First, the problem asks for the "antiderivative." That's just a fancy word for finding the original function. The "general" part means we always need to add a "+ C" at the very end, because when we take a derivative, any constant number just disappears, so we don't know what it was unless we add that 'C' back!

The problem has two main parts that are added together: $$ 6 e^{x} $$ and $$ 4\left(2^{x}\right) $$. A cool trick we know is that we can find the antiderivative of each part separately and then just add them up at the end!

1. **Let's look at the first part: $$ \int 6 e^{x} d x $$**
* We learned that the antiderivative of $$ e^{x} $$ is super special – it's just $$ e^{x} $$! It stays the same!
* When there's a number multiplied in front, like the '6' here, we just keep it right where it is.
* So, the antiderivative of $$ 6 e^{x} $$ is $$ 6 e^{x} $$. Easy peasy!

2. **Now, let's look at the second part: $$ \int 4\left(2^{x}\right) d x $$**
* This part has $$ 2^{x} $$, which is a number (2) raised to the power of x. We have a special rule for these kinds of functions!
* The rule says that the antiderivative of a number (let's call it 'a') raised to the power of x (like $$ a^{x} $$) is $$ \frac{a^{x}}{\ln a} $$. Here, our 'a' is '2', so the antiderivative of $$ 2^{x} $$ is $$ \frac{2^{x}}{\ln 2} $$. (Remember, 'ln' means the natural logarithm, which is just a specific type of logarithm we use a lot in math!)
* Just like with the first part, there's a '4' multiplied in front, so we just keep that '4' there.
* So, the antiderivative of $$ 4\left(2^{x}\right) $$ is $$ 4 \cdot \frac{2^{x}}{\ln 2} $$.

3. **Putting it all together:**
* We add the antiderivatives of both parts that we found: $$ 6 e^{x} + 4 \cdot \frac{2^{x}}{\ln 2} $$
* And don't forget the very important "+ C" at the end, because it's a "general" antiderivative!

So, the final answer is $$ 6 e^{x} + \frac{4 \cdot 2^{x}}{\ln 2} + C $$.

Alternative answer

Answer: $6e^x + \frac{4 \cdot 2^x}{\ln(2)} + C$ Explain
This is a question about finding the antiderivative (or integral) of exponential functions . The solving step is:

Okay, so this problem asks us to find the "antiderivative," which is like doing the opposite of taking a derivative!
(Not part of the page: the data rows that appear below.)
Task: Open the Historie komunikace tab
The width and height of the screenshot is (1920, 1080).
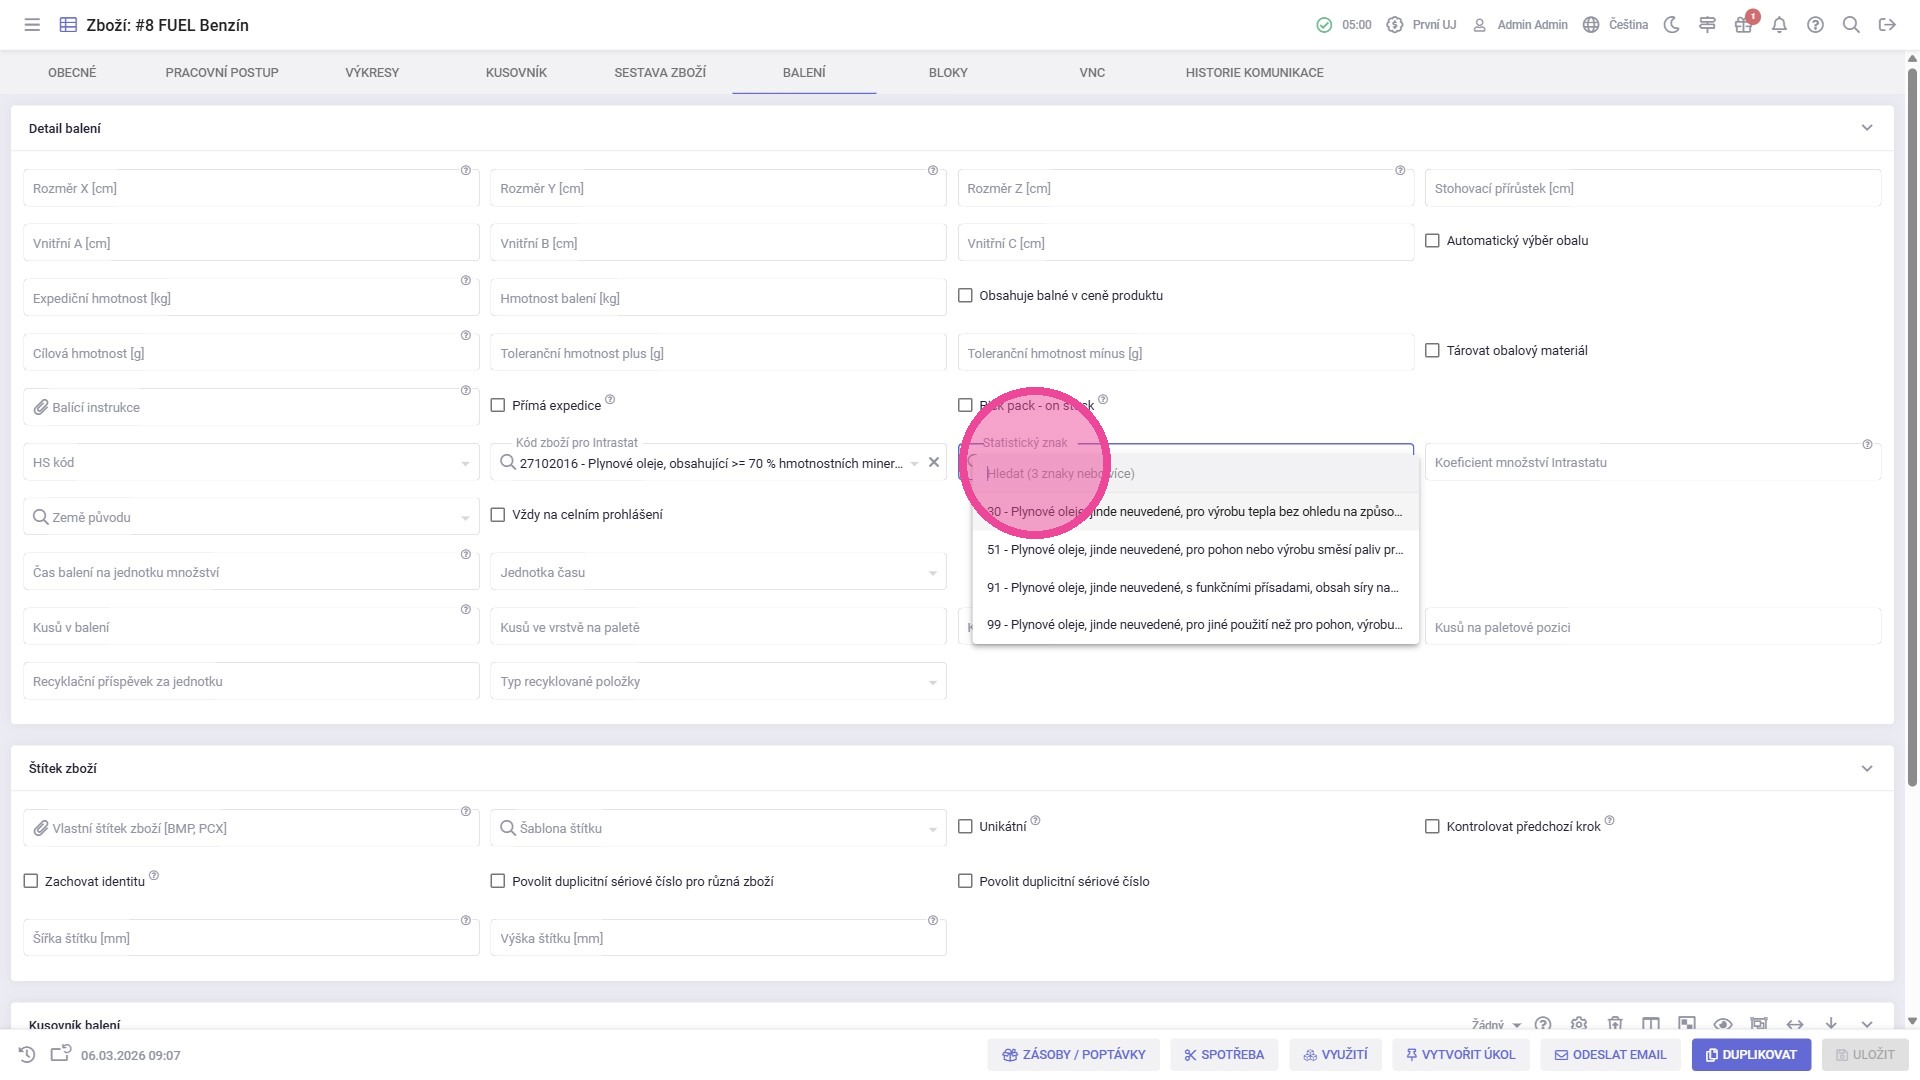Action: (x=1254, y=73)
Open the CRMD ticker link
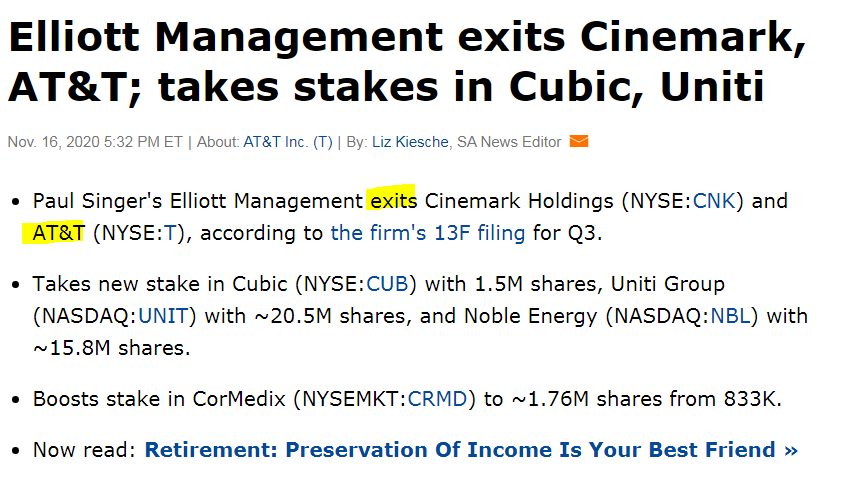Viewport: 842px width, 491px height. click(x=438, y=399)
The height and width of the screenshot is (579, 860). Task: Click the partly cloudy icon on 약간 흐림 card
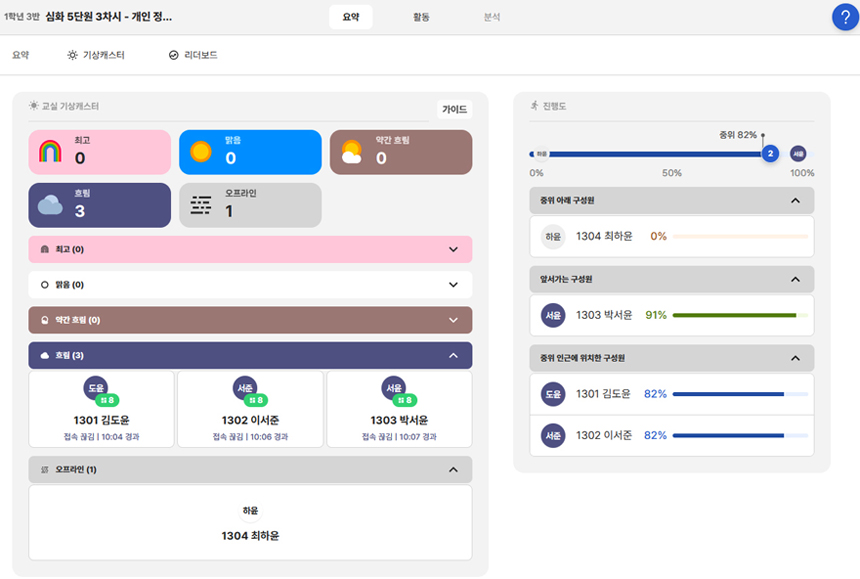[351, 152]
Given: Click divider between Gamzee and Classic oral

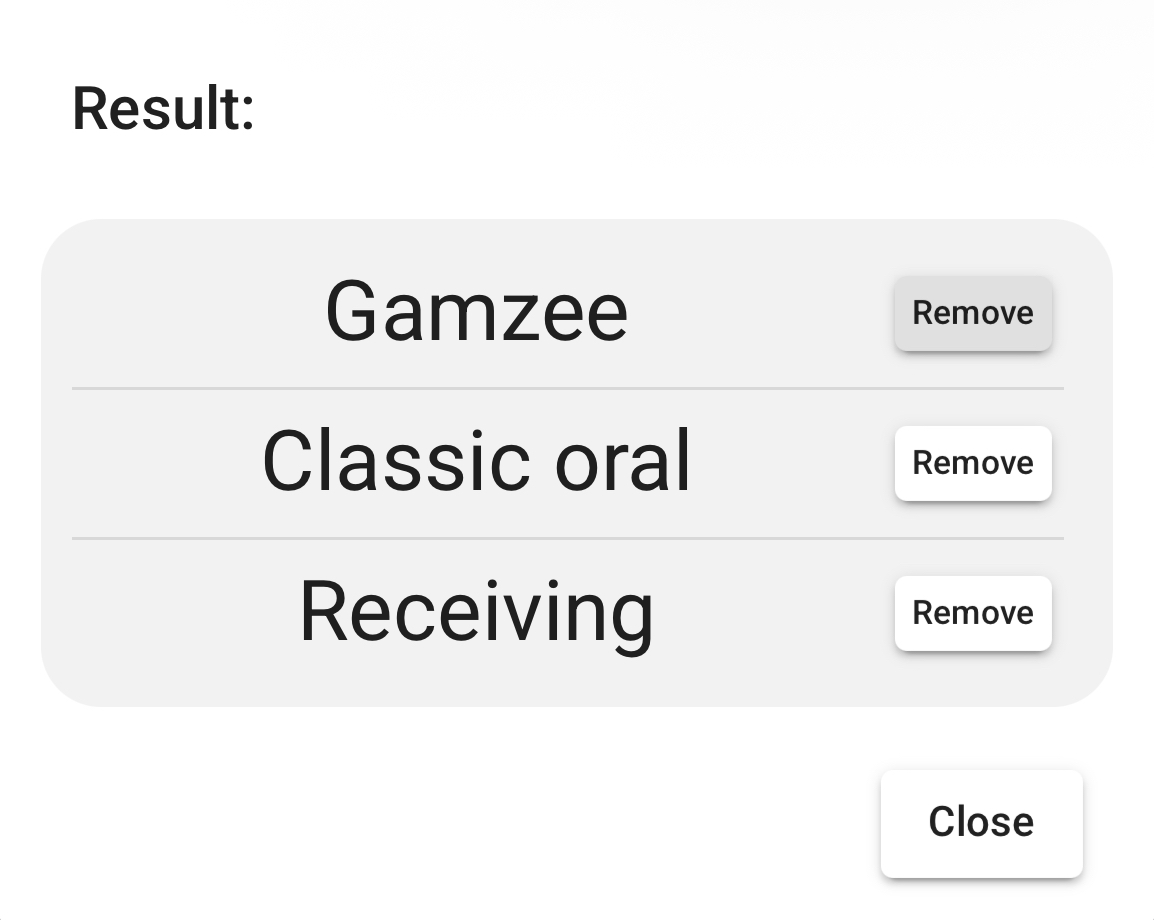Looking at the screenshot, I should pos(568,388).
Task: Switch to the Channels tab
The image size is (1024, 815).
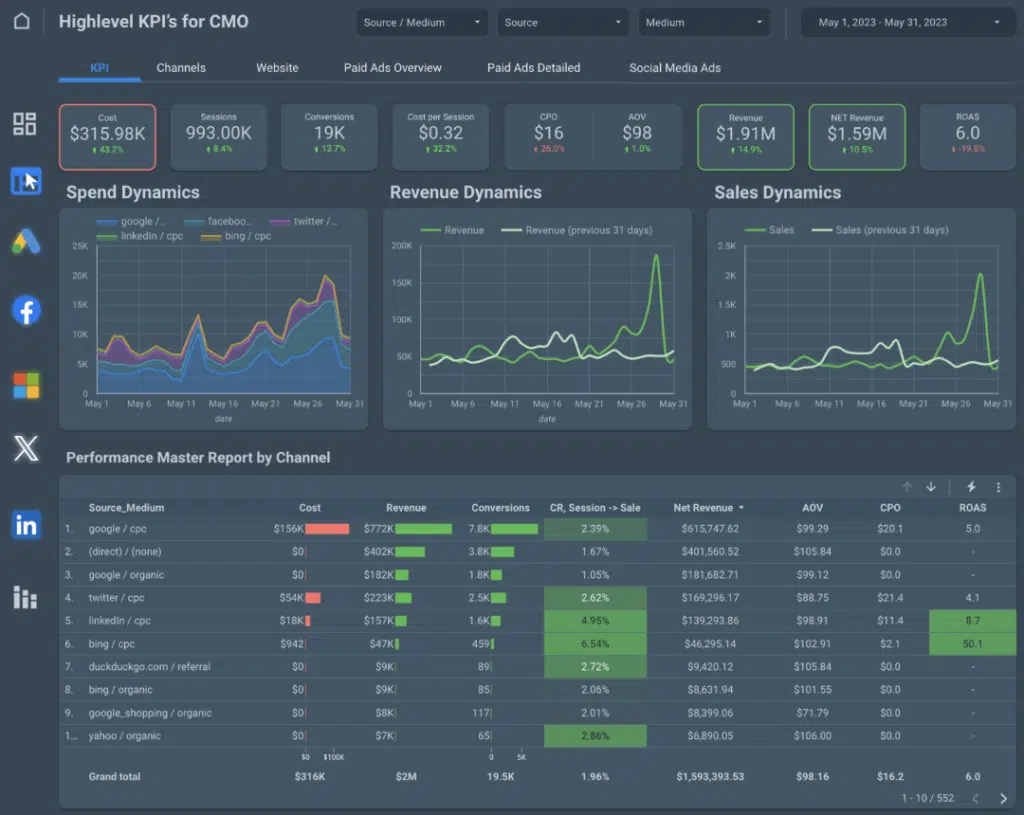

It's like unwrapping a present. And because it's a "general" antiderivative, we always remember to add a "+ C" at the very end, because any constant number would disappear if we took the derivative.

Here's how I think about it:
1. **Break it into pieces:** The problem has two parts added together: `6e^x` and `4(2^x)`. When we take the antiderivative of things added together, we can just do each part separately. It's like having two different kinds of candy, and you unwrap them one by one.
So, we need to find the antiderivative of `6e^x` and the antiderivative of `4(2^x)`, then add them.

2. **First piece: `6e^x`**
* The `e^x` is super special! Its antiderivative is just `e^x`. It's like magic, it doesn't change!
* The `6` is a constant number multiplied by `e^x`, so it just stays there.
* So, the antiderivative of `6e^x` is `6e^x`.

3. **Second piece: `4(2^x)`**
* This part has `2^x`. When you have a number (like 2) raised to the power of `x` (like `a^x`), its antiderivative is `a^x` divided by `ln(a)`. So, for `2^x`, it becomes `2^x / ln(2)`.
* The `4` is a constant number multiplied by `2^x`, so it just stays there.
* So, the antiderivative of `4(2^x)` is `4 * (2^x / ln(2))`.

4. **Put it all back together:** Now we just add the antiderivatives of both parts and remember our "+ C"!
* Antiderivative of `6e^x` is `6e^x`.
* Antiderivative of `4(2^x)` is `4(2^x / ln(2))`.
* So, the total general antiderivative is `6e^x + 4(2^x / ln(2)) + C`.